The 10 warmest years since records began in the 19th century have all been since 1997, the data showed. Last year was the warmest, ahead of 2010, undermining claims by some skeptics that global warming has stopped in recent years.

Record temperatures in 2014 were spread around the globe, including most of Europe stretching into northern Africa, the western United States, far eastern Russia into western Alaska, parts of interior South America, parts of eastern and western coastal Australia and elsewhere, NASA and NOAA said.

"While the ranking of individual years can be affected by chaotic weather patterns, the long-term trends are attributable to drivers of climate change that right now are dominated by human emissions of greenhouse gases," said Gavin Schmidt, director of NASA’s Goddard Institute of Space Studies in New York.

The data shows quite clearly that it's the greenhouse gas trends that are responsible for the majority of the trends," he told reporters. Emissions were still rising we may anticipate further record highs in the years to come.

UN studies show there already are more extremes of heat and rainfall and project ever more disruptions to food and water supplies. Sea levels are rising, threatening millions of people living near coasts, as ice melts from Greenland to Antarctica.

PARIS MEETING IN DECEMBER

Next December, about 200 governments will meet in Paris to try to reach a deal to limit global warming, shifting to renewable energies. China and the United States, the top emitters of greenhouse gases, say they are cooperating more to achieve a U.N. accord.

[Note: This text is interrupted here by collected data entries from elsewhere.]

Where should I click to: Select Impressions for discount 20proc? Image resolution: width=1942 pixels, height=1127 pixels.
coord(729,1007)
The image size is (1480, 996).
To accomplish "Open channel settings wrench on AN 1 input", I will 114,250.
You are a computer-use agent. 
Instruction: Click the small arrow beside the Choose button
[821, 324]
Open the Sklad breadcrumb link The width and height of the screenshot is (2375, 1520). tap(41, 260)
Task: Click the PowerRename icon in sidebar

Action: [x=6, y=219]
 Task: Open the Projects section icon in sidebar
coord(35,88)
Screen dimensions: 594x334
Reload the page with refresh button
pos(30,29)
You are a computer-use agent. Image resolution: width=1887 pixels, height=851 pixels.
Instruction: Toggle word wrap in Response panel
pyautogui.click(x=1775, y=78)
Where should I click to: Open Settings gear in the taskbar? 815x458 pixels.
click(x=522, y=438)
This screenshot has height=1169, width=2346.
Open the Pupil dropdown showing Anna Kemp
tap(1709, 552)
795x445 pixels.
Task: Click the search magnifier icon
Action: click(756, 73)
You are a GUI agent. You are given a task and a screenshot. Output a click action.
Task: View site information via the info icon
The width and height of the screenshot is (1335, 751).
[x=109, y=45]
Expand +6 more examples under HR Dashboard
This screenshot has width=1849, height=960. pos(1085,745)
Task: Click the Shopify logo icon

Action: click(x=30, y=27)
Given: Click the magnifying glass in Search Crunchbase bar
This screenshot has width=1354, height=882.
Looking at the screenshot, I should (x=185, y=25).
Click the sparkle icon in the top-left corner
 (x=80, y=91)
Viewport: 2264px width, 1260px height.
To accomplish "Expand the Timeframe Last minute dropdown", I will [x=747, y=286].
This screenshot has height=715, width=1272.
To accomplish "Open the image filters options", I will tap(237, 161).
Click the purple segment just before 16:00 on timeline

The new data "is another reminder that climate change is not a problem for the future - it's happening here and now and we can't wait to take action," a White House official said in a statement.

NO EL NINO FACTOR


Since 1880, Earth's average surface temperature has warmed by about 1.4 degrees Fahrenheit (0.8 degree Celsius), NASA said. The NASA and NOAA analyses showed that the world's oceans all warmed last year, offsetting somewhat more moderate temperatures over land.

The average temperature across global land and ocean surfaces was 1.24 degrees F (0.69 degree C) above the 20th century average, NOAA said.